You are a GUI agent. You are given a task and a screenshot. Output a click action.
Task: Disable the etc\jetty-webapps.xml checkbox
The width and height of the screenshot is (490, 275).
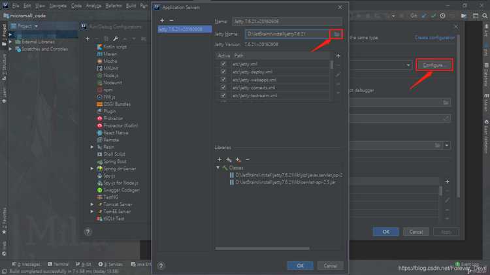(223, 80)
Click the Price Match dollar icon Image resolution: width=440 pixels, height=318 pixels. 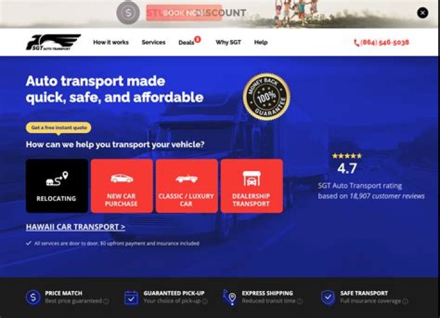pyautogui.click(x=34, y=297)
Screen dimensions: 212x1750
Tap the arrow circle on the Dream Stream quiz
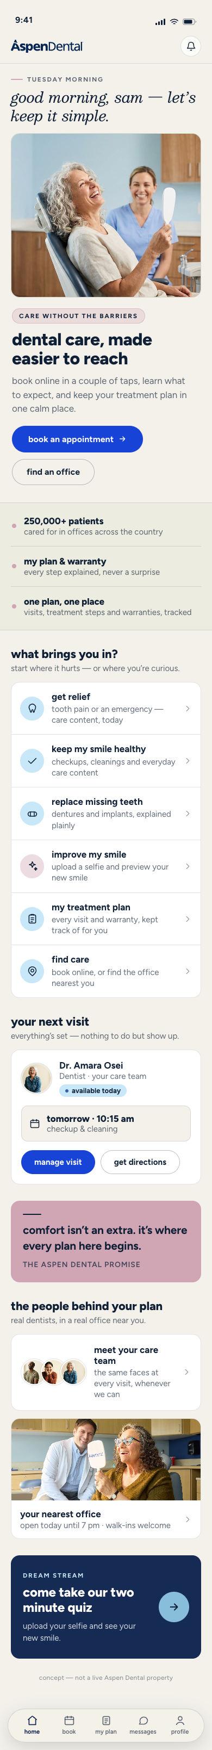174,1607
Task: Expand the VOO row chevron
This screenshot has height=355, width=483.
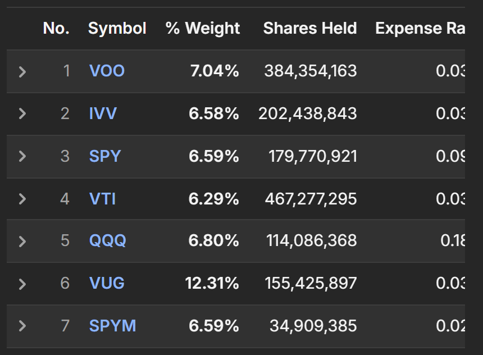Action: click(x=22, y=71)
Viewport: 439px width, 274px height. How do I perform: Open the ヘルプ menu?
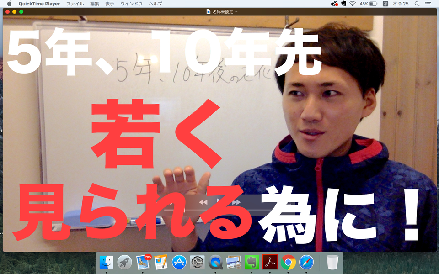tap(155, 4)
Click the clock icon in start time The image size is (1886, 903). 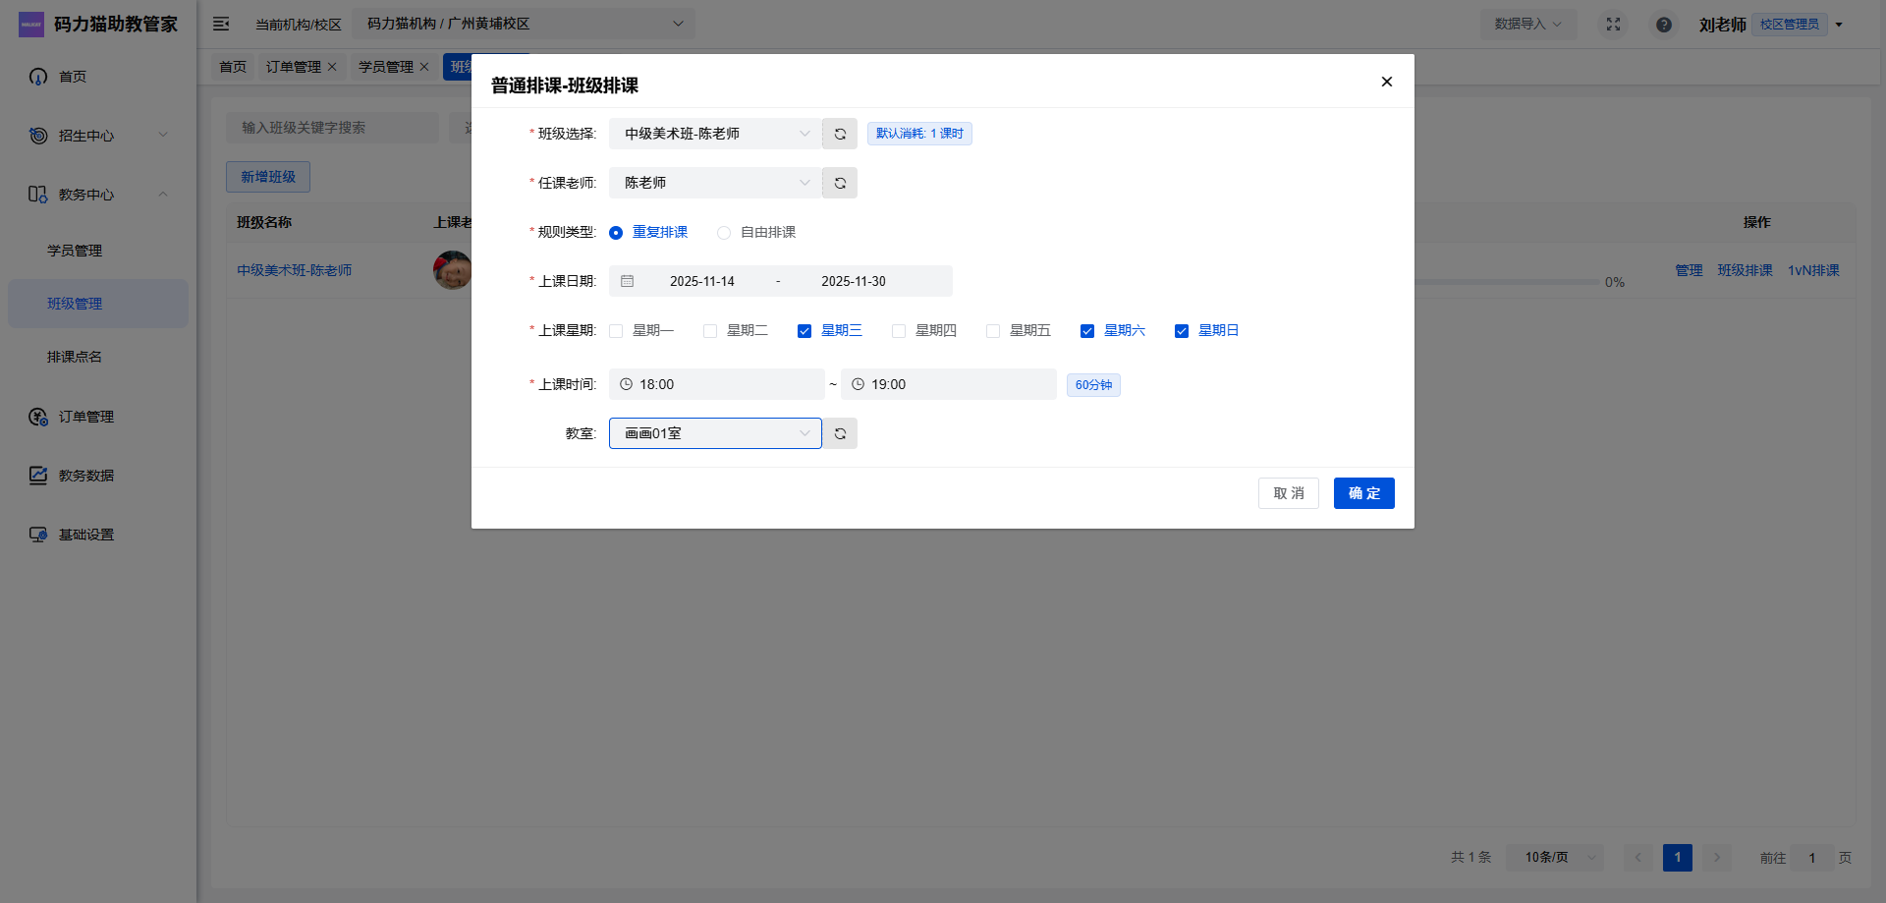pos(627,384)
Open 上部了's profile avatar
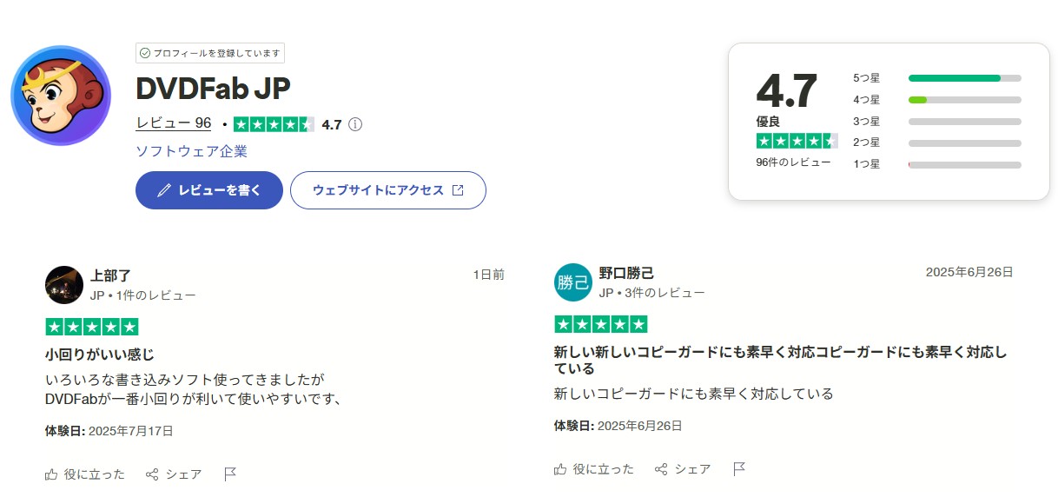 pyautogui.click(x=63, y=284)
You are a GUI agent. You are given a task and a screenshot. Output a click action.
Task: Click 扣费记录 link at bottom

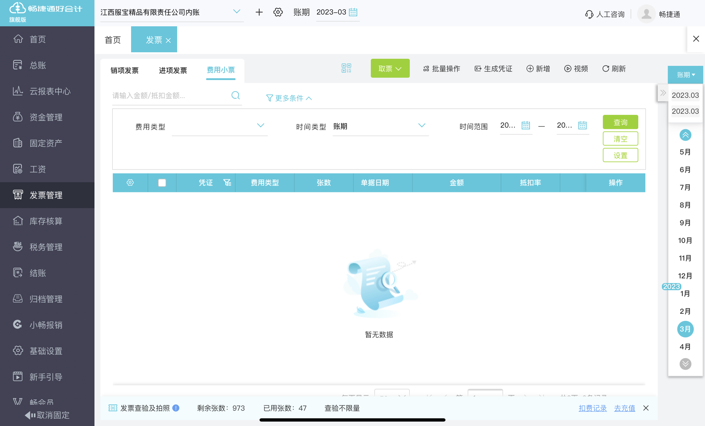click(x=593, y=408)
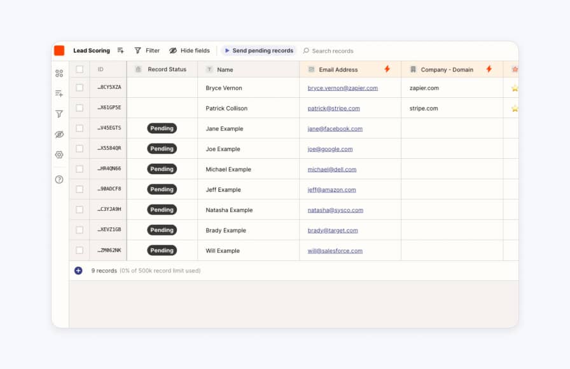This screenshot has width=570, height=369.
Task: Check the box for Bryce Vernon row
Action: pos(80,88)
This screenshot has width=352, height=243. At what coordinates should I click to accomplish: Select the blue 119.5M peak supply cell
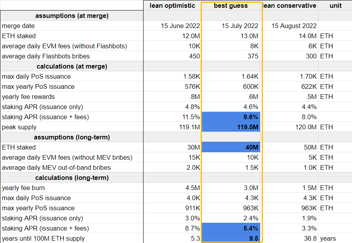[x=231, y=127]
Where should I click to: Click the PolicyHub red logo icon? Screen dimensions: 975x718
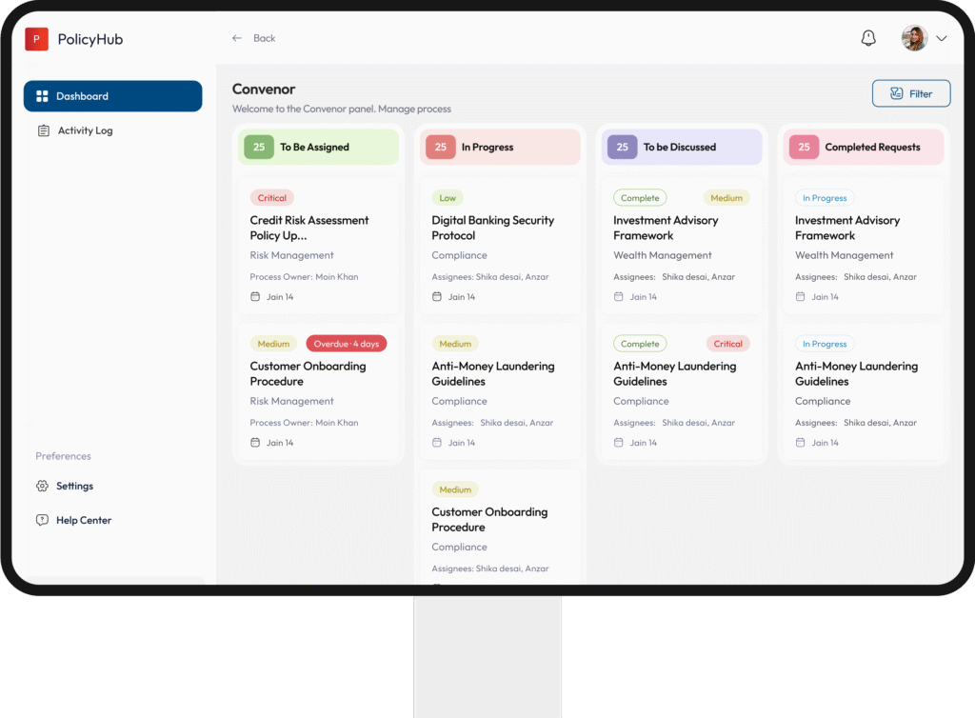pos(36,39)
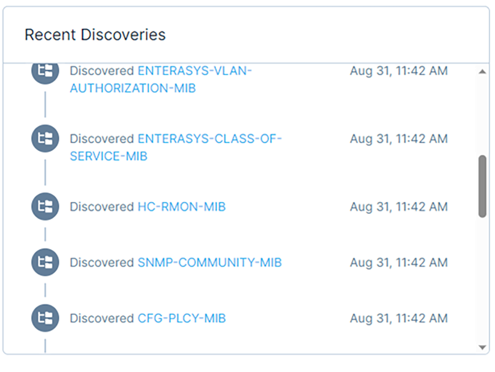Viewport: 495px width, 372px height.
Task: Click the vertical scrollbar thumb
Action: [x=482, y=186]
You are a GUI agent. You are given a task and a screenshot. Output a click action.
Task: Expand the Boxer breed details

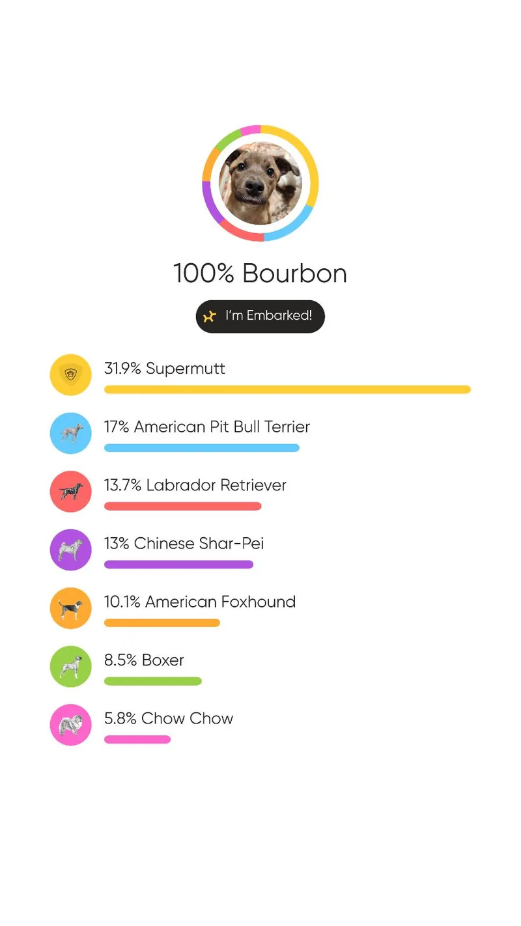point(143,660)
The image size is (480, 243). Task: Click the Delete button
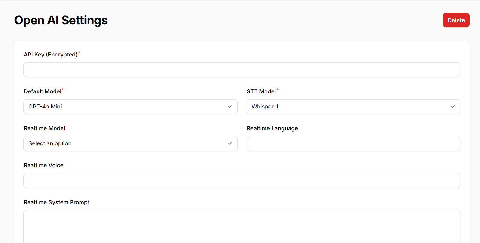[456, 20]
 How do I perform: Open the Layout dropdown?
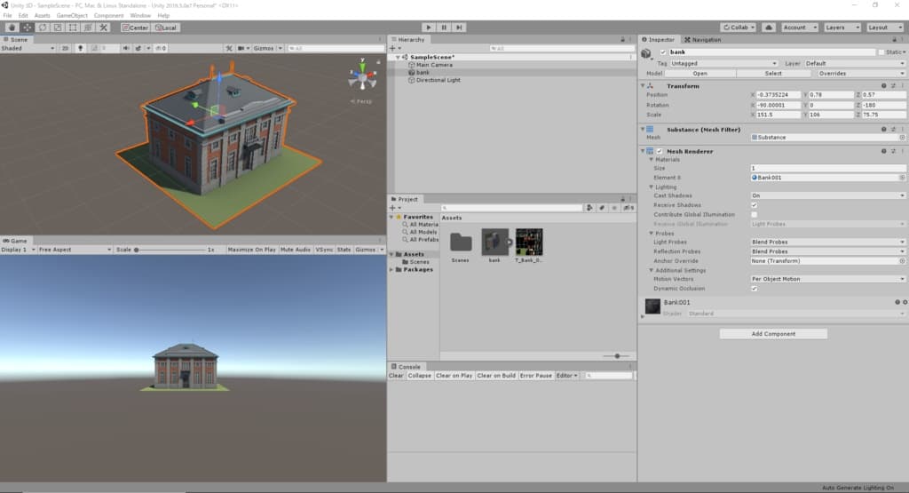pyautogui.click(x=883, y=28)

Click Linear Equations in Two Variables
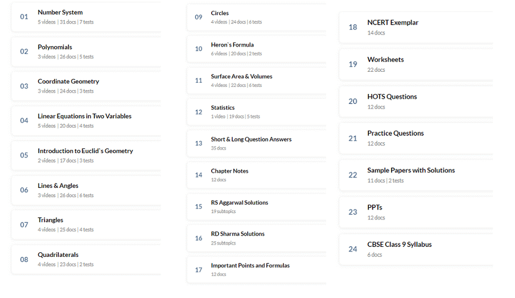coord(84,116)

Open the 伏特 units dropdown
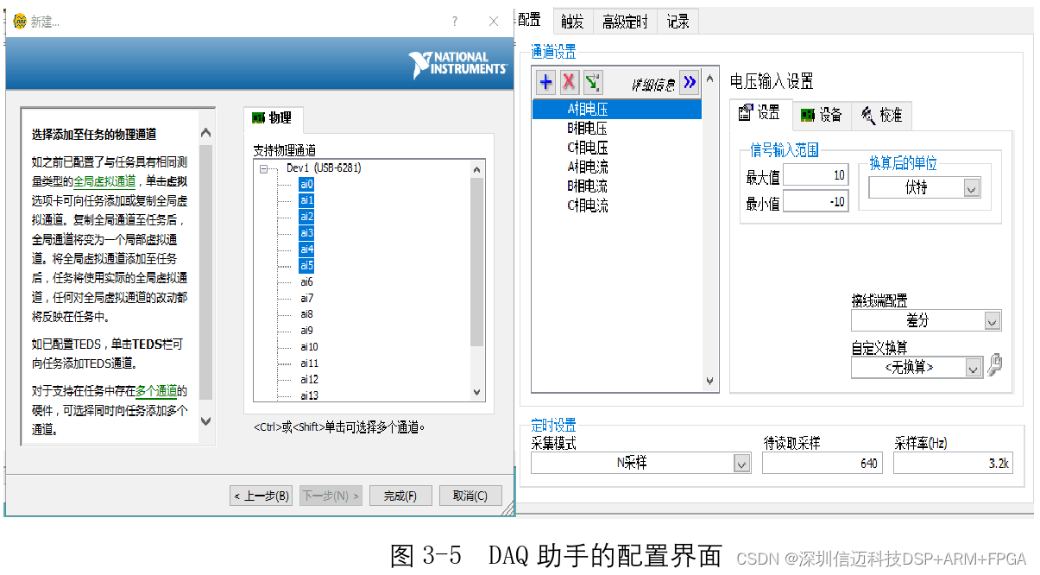(x=972, y=188)
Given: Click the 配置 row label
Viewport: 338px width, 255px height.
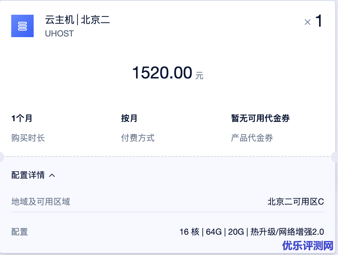Looking at the screenshot, I should tap(20, 232).
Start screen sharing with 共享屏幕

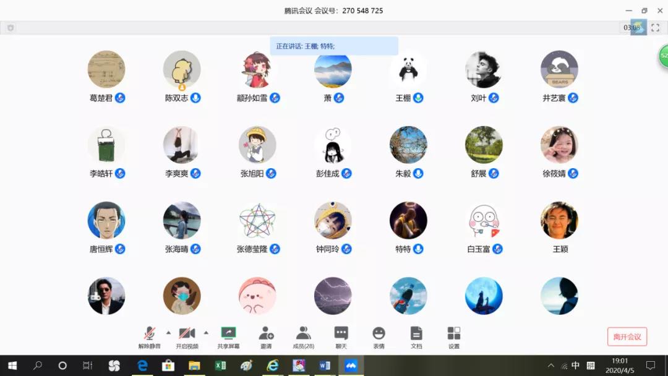pos(228,338)
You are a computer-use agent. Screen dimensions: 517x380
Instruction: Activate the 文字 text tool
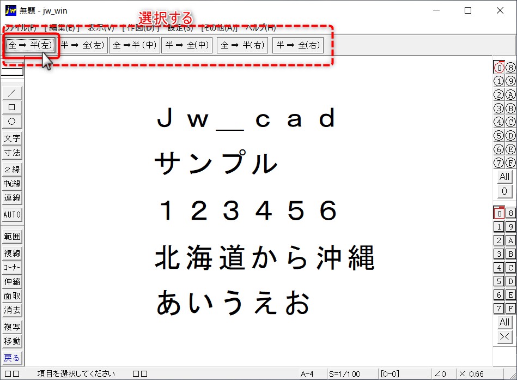click(x=12, y=138)
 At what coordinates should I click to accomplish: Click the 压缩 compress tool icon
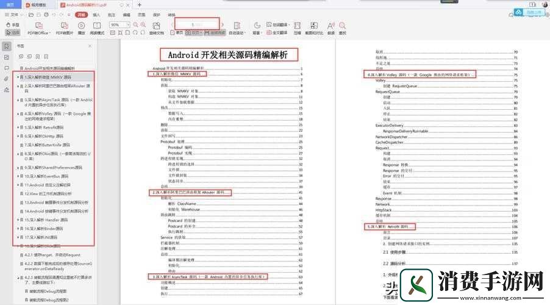(298, 27)
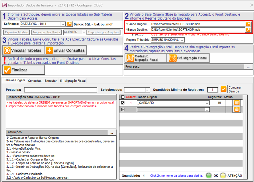Toggle the select-all checkbox in Ordem header
This screenshot has height=182, width=254.
[x=123, y=97]

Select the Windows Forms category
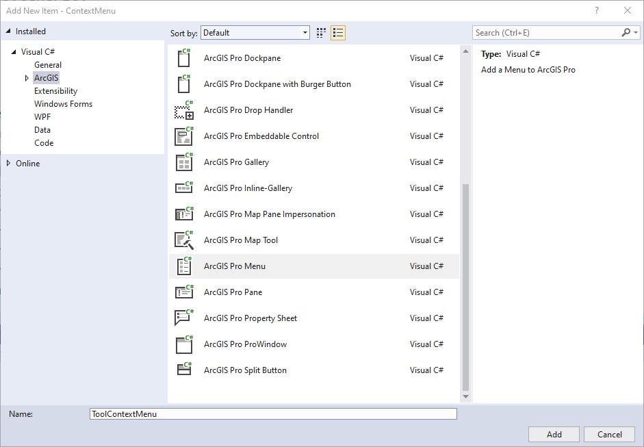63,103
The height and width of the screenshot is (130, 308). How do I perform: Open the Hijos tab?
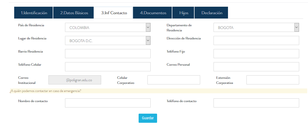184,13
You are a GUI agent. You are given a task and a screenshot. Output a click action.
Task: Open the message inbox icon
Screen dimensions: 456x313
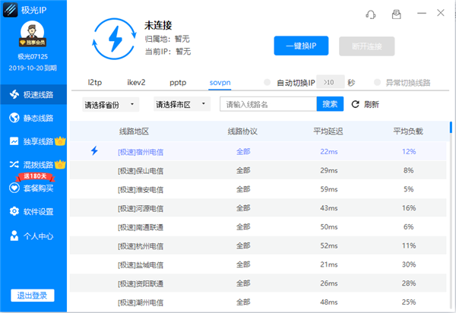396,14
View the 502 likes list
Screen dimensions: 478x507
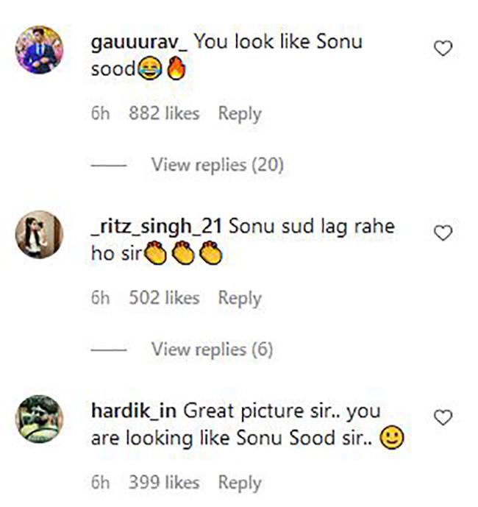coord(164,298)
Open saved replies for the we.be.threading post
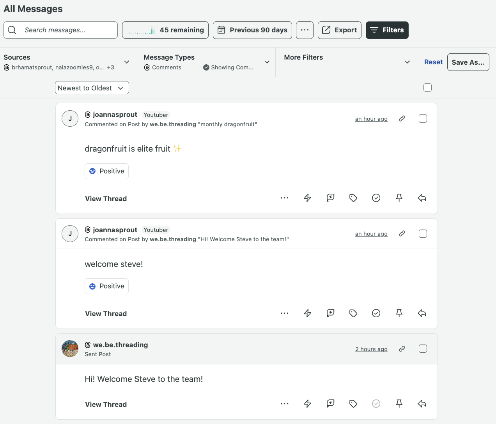The width and height of the screenshot is (496, 424). (330, 403)
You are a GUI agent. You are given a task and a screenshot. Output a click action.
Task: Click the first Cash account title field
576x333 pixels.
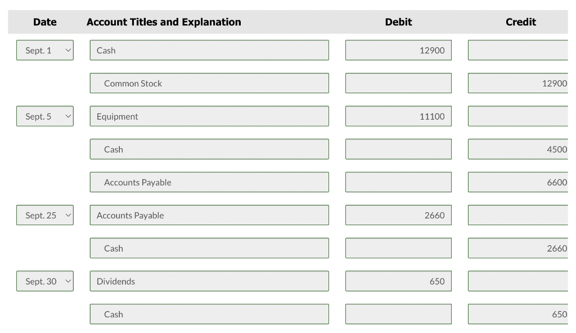[209, 51]
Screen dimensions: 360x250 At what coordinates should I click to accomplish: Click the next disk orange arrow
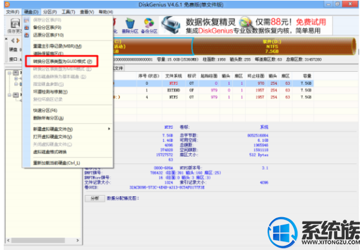click(x=18, y=41)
========================
#### WHAT YOU HAVE TO DO
Retype, word for word, the lines from the one with "Task: Click the first" through the last line of the entries above, and only those lines. Leave pictures out.

#### ANSWER TO THIS PROBLEM
Task: Click the first Cash account title field
576x333 pixels.
[209, 51]
Screen dimensions: 360x250 At what coordinates should I click to accomplish: Click the next disk orange arrow
click(x=18, y=41)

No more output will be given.